- What is being asked
Could you write out the records below exactly as they appear?

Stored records
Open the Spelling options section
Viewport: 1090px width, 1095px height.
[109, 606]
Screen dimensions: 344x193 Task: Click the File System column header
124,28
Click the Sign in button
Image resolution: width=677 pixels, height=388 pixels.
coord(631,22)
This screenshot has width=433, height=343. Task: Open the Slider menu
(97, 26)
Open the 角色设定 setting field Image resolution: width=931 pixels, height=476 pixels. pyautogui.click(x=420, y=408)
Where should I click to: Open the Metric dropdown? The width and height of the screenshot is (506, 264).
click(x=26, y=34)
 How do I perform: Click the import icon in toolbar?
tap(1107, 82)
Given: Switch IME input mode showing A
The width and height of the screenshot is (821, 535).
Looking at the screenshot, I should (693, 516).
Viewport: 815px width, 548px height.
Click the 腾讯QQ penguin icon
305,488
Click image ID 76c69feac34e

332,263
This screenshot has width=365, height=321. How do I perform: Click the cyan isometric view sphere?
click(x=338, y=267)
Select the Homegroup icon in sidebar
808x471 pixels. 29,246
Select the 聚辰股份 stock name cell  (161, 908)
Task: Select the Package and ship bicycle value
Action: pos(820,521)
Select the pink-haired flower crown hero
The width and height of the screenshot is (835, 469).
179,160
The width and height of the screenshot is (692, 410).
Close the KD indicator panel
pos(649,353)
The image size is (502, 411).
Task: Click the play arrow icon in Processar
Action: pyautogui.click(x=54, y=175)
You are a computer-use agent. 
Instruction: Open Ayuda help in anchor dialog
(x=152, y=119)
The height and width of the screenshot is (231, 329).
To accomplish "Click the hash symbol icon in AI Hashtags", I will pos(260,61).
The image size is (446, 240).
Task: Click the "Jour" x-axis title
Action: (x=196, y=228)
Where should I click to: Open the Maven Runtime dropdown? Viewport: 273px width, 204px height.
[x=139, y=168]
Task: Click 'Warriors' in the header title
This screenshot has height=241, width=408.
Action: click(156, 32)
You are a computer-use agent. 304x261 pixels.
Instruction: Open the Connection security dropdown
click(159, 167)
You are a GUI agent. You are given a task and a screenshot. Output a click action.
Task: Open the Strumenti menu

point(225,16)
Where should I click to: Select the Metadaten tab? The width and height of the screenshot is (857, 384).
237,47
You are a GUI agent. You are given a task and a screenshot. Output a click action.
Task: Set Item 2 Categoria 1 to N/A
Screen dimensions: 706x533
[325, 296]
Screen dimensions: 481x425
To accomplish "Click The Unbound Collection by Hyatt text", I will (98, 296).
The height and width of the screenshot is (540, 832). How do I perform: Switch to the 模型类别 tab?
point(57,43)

- Output for this exercise
Open the Spelling options section
Viewport: 1090px width, 1095px height.
[109, 606]
Screen dimensions: 344x193 Task: Click the File System column header
124,28
Click the Sign in button
Image resolution: width=677 pixels, height=388 pixels.
coord(631,22)
This screenshot has width=433, height=343. Task: Open the Slider menu
(97, 26)
Open the 角色设定 setting field Image resolution: width=931 pixels, height=476 pixels. pyautogui.click(x=420, y=408)
Where should I click to: Open the Metric dropdown? The width and height of the screenshot is (506, 264).
click(x=26, y=34)
 How do I perform: Click the import icon in toolbar?
tap(1107, 82)
Given: Switch IME input mode showing A
The width and height of the screenshot is (821, 535).
Looking at the screenshot, I should (693, 516).
Viewport: 815px width, 548px height.
Click the 腾讯QQ penguin icon
305,488
Click image ID 76c69feac34e

332,263
This screenshot has width=365, height=321. How do I perform: Click the cyan isometric view sphere?
click(x=338, y=267)
Select the Homegroup icon in sidebar
808x471 pixels. 29,246
Select the 聚辰股份 stock name cell  (161, 908)
Task: Select the Package and ship bicycle value
Action: pos(820,521)
Select the pink-haired flower crown hero
The width and height of the screenshot is (835, 469).
179,160
The width and height of the screenshot is (692, 410).
Close the KD indicator panel
pos(649,353)
The image size is (502, 411).
Task: Click the play arrow icon in Processar
Action: pyautogui.click(x=54, y=175)
You are a computer-use agent. 
Instruction: Open Ayuda help in anchor dialog
(x=152, y=119)
The height and width of the screenshot is (231, 329).
To accomplish "Click the hash symbol icon in AI Hashtags", I will pos(260,61).
The image size is (446, 240).
Task: Click the "Jour" x-axis title
Action: (x=196, y=228)
Where should I click to: Open the Maven Runtime dropdown? Viewport: 273px width, 204px height.
[x=139, y=168]
Task: Click 'Warriors' in the header title
This screenshot has height=241, width=408.
Action: click(156, 32)
You are a computer-use agent. 304x261 pixels.
Instruction: Open the Connection security dropdown
click(159, 167)
You are a GUI agent. You are given a task and a screenshot. Output a click action.
Task: Open the Strumenti menu

point(225,16)
Where should I click to: Select the Metadaten tab? The width and height of the screenshot is (857, 384).
237,47
You are a GUI agent. You are given a task and a screenshot. Output a click action.
Task: Set Item 2 Categoria 1 to N/A
Screen dimensions: 706x533
[325, 296]
Screen dimensions: 481x425
To accomplish "Click The Unbound Collection by Hyatt text", I will (98, 296).
The height and width of the screenshot is (540, 832). How do I perform: Switch to the 模型类别 tab?
point(57,43)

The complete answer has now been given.